---------- Ausgangstext

Das neue Becken ist, zumindest in Teilbereichen, auf das Vorgängerbauwerk aufgesetzt und mit annähernd 3100 Quadratmetern für eine WU-Betonwanne ungewöhnlich groß. Die Dimension des Beckens, aber auch seine Lage in der Einflugschneise machten es erforderlich, die eingesetzte Betonpumpe bei der Flugsicherung anzumelden. Auch wenn 120 Tonnen Stahl die Risse in der 25 Zentimeter starken Schicht aus WU-Beton C 35/45 auf maximal 0,15 Millimeter beschränken sollen, so muss ein derartiges Becken doch "frei arbeiten" können. In einem ersten Schritt wurde daher das Profil aus 5 Zentimeter Beton C 8/10 als Sauberkeitsschicht erstellt, auf dem dann Folien als Gleitschicht verlegt wurden. An Tagen mit einer großen Temperaturspreizung kann man am umlaufenden Pflasterweg durchaus eine Ausdehnung des Beckens um mehr als zehn Millimeter beobachten. Es war daher auch erforderlich, Rissbildungen an den in den Untergrund eingebundenen Einlaufkästen, in denen dann die Einströmdüsen montiert wurden, zu verhindern. Die 47 maßgefertigten Edelstahlkästen wurden daher in eine Dämmschicht eingepackt, die entsprechende Bewegungen aufnehmen kann.

Die bisherige, rund um das Becken verlaufende "Fußwaschrinne" ist entfallen. Um trotzdem den Sandeintrag in das Becken zu begrenzen, wurde der unmittelbar um das Planschbecken verlaufende Fußweg auf drei Meter verbreitert. Für die Freunde des "gepflegten" Matschens wurde zudem im Sandbereich eine separate Wasser-Matschanlage errichtet, die unabhängig von der Wassertechnik des Beckens betrieben werden kann. Durch das Aufsetzen des Beckens wurde zudem das starke Gefälle in dem umliegenden Sandspielbereich ausgeglichen, da die etwa 40 Zentimeter hohe Ansicht der Stützmauer des äußeren Umweges erhalten blieb. Die Stützmauer selbst wurde entsprechend der Konstruktion der 1920er-Jahre wieder als Betonmauer ausgeführt, allerdings kamen nun Beton-Werksteine zum Einsatz.

--------------------
---------- Auflistung

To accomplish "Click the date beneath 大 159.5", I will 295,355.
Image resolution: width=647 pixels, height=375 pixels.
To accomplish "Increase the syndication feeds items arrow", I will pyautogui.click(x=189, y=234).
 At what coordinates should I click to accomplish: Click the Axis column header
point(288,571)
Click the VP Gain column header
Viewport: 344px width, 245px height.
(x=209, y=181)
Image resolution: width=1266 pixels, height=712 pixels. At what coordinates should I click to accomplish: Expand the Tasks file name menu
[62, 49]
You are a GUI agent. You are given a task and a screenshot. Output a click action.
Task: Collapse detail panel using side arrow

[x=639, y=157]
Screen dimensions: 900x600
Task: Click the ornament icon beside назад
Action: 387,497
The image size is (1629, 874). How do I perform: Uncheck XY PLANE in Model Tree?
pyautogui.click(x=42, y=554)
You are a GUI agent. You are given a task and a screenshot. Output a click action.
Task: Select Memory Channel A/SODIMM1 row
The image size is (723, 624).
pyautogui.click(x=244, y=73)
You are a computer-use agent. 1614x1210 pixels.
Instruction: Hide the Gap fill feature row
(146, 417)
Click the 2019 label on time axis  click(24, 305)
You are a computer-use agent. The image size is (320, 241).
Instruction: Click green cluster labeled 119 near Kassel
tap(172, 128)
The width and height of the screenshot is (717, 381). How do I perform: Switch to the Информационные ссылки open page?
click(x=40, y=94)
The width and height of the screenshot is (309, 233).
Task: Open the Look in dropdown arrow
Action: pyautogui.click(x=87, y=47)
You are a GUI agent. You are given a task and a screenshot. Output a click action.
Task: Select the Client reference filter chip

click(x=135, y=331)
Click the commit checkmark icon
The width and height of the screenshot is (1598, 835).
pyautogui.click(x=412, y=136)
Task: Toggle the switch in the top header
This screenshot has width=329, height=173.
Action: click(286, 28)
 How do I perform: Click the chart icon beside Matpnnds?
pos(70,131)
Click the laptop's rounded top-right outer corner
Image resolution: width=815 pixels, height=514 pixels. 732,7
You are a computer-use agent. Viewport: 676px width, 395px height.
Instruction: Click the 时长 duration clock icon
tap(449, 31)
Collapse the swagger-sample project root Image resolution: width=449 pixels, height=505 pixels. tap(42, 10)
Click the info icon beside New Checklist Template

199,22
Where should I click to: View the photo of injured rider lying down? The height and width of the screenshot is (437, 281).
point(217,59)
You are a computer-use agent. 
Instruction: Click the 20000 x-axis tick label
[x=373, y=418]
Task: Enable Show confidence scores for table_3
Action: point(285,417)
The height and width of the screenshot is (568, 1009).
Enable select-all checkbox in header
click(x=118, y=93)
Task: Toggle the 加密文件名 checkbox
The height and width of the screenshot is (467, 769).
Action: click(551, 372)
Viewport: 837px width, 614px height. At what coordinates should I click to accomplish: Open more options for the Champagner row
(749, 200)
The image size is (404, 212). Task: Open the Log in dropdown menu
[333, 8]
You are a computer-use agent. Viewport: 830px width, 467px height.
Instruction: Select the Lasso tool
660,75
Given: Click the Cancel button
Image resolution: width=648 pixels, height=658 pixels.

--------------------

### Aufgabe
Gib den Text über das Planschbecken zwischen "Die bisherige, rund" und "Beton-Werksteine zum Einsatz." einschließlich wieder und ändere dabei jedes "Stützmauer" zu "Begrenzungsmauer".

### Richtige Antwort
Die bisherige, rund um das Becken verlaufende "Fußwaschrinne" ist entfallen. Um trotzdem den Sandeintrag in das Becken zu begrenzen, wurde der unmittelbar um das Planschbecken verlaufende Fußweg auf drei Meter verbreitert. Für die Freunde des "gepflegten" Matschens wurde zudem im Sandbereich eine separate Wasser-Matschanlage errichtet, die unabhängig von der Wassertechnik des Beckens betrieben werden kann. Durch das Aufsetzen des Beckens wurde zudem das starke Gefälle in dem umliegenden Sandspielbereich ausgeglichen, da die etwa 40 Zentimeter hohe Ansicht der Begrenzungsmauer des äußeren Umweges erhalten blieb. Die Begrenzungsmauer selbst wurde entsprechend der Konstruktion der 1920er-Jahre wieder als Betonmauer ausgeführt, allerdings kamen nun Beton-Werksteine zum Einsatz.